Metaprogramming is important here, because the point of Genetic Programming is to run the following program:

Randomly generate n parent programs, parents, that attempt to perform some task.
While ! termination condition.
   for prog in parents
      Measure f_{prog}.
   end
Randomly select n/2 duples parents, pairs. #More fit programs more likely to be selected.
children = {code}[] #Empty vector (or tuple or...) of code.
for pair in pairs
   select nodes in syntax tree of pair[1] par[2]
   child1 child2 = parents with subtrees swapped at those nodes
   push!(children,child1)
   push!(children,child2)
end
parents = children
end

(This is my attempt at producing the pseudocode.)

The goal is to evolve optimal code for some task. Because this algorithm operates on the abstract syntax tree, metaprogramming is necessary here. (Though perhaps I should take the warning to heart and say this is too advanced me.)

In Lisp, it looks like algorithm is executed by operating on the strings, and I’ve played around with that in Julia, but it doesn’t work well, and the link makes sounds like its a bad practice. I’ve also tried playing around with building expressions with :(). But when I try to randomize the operation (from a list of, say, arithmetic operations) and the leaves, I run into problems related to how Julia parses literals, that I don’t understand well. I could ask about them, but I also suspect (though I don’t know) that this also isn’t best practice.

I think best practice would be to operate on the syntax tree itself with commands like:

code = :(+(2,3))
operators = [:+, :-, :*]
code.args[1] = rand(operators)
eval(code)

which randomly adds, subtracts, or multiplies 2 and 3. But I run into troubles doing much more.

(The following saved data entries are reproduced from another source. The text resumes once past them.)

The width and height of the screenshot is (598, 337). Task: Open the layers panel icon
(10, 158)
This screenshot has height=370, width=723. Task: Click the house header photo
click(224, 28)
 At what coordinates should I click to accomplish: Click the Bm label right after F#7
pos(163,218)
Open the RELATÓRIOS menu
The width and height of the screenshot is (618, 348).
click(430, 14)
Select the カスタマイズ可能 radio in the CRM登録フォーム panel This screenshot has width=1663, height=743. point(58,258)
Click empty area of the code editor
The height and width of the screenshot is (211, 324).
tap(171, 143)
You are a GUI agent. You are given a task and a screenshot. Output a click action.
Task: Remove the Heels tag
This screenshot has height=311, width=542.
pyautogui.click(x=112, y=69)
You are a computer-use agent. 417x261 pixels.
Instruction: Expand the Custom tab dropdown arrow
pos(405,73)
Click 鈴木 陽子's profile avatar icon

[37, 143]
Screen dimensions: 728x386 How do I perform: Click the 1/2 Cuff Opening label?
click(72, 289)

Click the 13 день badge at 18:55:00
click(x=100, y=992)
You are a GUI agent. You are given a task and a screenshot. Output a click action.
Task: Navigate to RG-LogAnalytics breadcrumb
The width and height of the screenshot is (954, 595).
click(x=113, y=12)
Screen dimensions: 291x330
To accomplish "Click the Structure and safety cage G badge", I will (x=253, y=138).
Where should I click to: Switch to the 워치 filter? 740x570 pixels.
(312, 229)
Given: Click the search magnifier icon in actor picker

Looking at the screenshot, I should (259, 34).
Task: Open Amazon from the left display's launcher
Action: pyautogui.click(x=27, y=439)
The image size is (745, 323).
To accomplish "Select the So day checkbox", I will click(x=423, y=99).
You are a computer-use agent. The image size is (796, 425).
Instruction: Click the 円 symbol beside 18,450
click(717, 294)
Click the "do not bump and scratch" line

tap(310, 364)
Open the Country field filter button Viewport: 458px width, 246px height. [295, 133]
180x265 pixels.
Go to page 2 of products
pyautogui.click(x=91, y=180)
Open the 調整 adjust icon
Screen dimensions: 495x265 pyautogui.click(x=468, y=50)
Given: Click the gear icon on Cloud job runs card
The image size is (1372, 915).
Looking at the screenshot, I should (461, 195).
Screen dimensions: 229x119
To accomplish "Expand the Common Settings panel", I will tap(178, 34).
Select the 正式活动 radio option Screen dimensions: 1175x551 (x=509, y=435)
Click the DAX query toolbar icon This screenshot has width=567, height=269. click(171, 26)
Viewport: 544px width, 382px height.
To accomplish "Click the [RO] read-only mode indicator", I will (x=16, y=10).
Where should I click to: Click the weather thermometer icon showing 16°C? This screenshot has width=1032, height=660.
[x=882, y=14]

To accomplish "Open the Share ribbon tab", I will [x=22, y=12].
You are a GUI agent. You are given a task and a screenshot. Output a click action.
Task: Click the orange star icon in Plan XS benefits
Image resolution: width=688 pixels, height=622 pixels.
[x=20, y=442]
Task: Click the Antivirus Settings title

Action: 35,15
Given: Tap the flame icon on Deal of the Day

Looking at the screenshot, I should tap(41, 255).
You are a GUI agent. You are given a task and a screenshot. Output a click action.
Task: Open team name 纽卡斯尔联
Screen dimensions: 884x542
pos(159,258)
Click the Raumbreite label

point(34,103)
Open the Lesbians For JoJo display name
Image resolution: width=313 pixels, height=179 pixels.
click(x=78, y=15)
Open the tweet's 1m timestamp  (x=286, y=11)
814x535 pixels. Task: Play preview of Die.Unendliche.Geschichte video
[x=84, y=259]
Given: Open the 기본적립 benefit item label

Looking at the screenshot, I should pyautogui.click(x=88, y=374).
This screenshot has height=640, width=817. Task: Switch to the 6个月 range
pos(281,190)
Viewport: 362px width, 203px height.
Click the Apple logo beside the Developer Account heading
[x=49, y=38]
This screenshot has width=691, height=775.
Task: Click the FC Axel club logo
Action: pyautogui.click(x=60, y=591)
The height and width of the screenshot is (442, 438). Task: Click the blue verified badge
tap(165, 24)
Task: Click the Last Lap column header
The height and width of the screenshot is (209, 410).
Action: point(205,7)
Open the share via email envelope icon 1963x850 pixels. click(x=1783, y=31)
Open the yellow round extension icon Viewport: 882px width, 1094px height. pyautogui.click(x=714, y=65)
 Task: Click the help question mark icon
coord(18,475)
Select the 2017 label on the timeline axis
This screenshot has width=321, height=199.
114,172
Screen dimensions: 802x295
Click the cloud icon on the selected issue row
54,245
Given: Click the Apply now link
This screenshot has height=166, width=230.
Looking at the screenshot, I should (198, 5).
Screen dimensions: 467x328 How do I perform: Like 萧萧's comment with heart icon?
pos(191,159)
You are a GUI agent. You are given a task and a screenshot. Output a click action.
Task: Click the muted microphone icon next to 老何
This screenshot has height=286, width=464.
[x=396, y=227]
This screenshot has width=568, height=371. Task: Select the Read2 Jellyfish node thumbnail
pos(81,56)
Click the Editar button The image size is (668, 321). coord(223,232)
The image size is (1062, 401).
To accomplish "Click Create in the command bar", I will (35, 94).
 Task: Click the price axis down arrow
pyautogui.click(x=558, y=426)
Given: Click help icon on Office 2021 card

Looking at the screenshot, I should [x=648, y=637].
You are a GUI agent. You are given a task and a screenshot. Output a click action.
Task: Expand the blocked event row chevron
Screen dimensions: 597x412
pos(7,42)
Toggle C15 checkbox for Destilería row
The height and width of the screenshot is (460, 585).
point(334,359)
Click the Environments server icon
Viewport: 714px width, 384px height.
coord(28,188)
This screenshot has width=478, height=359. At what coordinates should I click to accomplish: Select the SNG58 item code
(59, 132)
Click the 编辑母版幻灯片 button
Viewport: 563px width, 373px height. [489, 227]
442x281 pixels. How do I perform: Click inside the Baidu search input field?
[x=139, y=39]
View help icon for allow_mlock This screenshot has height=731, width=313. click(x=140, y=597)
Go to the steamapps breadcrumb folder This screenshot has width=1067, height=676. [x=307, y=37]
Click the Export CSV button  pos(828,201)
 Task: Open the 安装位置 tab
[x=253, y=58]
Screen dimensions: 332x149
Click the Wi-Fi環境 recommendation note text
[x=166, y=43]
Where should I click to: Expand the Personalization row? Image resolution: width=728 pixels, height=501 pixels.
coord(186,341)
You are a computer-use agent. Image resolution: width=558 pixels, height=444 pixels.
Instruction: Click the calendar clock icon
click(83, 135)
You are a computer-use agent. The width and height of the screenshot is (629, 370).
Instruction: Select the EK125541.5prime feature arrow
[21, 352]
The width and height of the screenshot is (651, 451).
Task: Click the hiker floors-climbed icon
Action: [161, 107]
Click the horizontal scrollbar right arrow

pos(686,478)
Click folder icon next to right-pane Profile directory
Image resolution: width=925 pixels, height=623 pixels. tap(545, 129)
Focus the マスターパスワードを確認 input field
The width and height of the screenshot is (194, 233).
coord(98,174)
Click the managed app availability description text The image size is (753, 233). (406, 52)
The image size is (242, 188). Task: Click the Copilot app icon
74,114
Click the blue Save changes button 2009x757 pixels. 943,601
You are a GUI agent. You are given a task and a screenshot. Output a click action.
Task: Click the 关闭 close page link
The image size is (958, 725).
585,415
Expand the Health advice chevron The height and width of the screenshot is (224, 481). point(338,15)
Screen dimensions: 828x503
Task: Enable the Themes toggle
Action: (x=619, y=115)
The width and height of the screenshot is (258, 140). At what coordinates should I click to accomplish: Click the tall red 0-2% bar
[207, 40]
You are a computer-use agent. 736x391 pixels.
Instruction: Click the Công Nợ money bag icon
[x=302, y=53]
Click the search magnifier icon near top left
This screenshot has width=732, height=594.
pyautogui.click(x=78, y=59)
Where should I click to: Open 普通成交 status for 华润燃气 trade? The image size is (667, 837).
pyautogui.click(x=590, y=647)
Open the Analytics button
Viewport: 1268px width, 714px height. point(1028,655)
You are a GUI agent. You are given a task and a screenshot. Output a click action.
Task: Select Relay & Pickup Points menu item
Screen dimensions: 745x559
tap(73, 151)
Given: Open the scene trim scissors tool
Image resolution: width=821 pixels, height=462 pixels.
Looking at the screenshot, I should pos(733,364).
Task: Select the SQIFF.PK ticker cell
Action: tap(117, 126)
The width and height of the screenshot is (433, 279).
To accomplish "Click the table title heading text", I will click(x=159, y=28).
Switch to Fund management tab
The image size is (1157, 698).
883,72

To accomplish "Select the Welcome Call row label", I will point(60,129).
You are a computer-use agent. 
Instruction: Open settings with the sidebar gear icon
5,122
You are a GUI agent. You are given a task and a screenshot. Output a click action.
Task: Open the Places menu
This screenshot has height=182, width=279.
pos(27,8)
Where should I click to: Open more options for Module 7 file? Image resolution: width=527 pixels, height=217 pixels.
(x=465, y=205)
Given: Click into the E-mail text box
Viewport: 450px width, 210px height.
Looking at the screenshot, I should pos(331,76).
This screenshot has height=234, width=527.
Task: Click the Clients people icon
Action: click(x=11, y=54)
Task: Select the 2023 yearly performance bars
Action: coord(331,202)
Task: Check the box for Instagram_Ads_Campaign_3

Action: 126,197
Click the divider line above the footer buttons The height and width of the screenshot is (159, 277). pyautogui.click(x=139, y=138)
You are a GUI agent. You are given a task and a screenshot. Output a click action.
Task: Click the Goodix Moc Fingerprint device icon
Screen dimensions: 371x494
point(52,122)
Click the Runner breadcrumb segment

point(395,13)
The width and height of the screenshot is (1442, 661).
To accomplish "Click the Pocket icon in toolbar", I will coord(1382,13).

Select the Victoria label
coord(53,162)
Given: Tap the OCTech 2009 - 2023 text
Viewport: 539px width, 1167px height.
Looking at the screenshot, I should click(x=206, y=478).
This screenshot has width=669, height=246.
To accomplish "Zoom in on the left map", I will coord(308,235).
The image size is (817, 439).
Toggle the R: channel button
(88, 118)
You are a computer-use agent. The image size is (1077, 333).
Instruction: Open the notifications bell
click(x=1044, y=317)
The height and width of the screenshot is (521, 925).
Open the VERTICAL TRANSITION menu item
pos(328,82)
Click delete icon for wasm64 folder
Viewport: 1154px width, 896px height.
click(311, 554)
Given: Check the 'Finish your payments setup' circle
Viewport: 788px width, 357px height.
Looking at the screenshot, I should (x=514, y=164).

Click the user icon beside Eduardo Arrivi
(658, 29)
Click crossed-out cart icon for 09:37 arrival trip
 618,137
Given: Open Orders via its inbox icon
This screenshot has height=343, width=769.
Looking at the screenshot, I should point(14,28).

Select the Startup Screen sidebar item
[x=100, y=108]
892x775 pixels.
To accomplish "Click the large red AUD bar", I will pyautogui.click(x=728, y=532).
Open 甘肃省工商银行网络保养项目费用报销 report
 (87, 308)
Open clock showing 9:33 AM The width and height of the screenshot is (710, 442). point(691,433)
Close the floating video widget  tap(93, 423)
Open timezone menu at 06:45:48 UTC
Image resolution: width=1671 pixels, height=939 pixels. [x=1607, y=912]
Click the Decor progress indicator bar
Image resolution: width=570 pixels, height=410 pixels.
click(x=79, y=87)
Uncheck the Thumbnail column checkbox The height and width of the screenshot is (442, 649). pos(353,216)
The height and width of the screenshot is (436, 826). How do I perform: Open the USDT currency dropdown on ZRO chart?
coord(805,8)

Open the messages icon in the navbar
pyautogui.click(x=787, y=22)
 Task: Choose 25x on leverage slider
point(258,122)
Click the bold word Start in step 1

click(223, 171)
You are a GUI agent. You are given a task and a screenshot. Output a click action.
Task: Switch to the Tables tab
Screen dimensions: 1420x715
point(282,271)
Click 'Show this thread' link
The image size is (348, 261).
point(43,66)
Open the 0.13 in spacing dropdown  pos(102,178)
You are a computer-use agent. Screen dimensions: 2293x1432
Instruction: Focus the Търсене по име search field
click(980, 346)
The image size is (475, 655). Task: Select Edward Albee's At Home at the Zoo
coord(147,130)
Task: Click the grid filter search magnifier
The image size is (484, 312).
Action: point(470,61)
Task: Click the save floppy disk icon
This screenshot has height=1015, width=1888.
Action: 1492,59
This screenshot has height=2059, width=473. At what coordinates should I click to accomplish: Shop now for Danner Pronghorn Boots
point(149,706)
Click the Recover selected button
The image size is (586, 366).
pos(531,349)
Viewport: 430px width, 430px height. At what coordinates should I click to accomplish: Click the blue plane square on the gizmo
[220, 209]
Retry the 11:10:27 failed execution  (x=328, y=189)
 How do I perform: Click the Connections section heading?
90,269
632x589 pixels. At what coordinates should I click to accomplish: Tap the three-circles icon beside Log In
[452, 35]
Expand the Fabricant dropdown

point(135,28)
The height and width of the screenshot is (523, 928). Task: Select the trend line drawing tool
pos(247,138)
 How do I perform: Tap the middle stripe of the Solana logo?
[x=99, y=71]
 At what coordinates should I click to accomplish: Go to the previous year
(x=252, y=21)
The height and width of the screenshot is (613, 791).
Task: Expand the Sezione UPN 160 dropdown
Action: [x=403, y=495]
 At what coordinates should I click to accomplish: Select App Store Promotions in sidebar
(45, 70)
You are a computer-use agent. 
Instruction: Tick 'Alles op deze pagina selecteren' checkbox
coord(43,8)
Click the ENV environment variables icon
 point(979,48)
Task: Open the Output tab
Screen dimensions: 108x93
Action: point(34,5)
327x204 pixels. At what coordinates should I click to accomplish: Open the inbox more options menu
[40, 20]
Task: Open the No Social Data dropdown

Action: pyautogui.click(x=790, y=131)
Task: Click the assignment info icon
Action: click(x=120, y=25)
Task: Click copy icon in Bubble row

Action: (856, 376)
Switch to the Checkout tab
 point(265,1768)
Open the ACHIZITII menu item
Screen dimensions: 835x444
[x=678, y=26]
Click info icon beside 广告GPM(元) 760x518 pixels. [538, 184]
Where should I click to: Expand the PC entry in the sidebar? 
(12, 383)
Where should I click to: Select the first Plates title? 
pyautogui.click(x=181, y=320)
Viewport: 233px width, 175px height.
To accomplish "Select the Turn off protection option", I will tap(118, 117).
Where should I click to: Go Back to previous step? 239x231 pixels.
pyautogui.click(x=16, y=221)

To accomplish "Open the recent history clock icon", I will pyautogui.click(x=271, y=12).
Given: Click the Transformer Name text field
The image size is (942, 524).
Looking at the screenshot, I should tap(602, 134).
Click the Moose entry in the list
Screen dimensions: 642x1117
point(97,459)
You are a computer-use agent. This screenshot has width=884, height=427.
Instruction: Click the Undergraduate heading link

For instance, if I wanted say, to iteratively create a vector, I could use:

v = Vector{Float64}()
for condition
   arg = foo
   push!(v,arg)
end

But I don’t know how to do something similar with code.

Similarly, with a DataFrame df, I can iterate through the columns with:

for name in Symbol.(names(df))

(Or something similar, I may have that a little off. That’s code’s similar to what Adrian Salceanu put in Julia Programming Projects, but I may have missed some nuances here.)

But I don’t know how to do anything like that here.

There still may not be a specific question there. What I’d like is examples of best practices for operating on, iterating through, and getting information about abstract syntax trees.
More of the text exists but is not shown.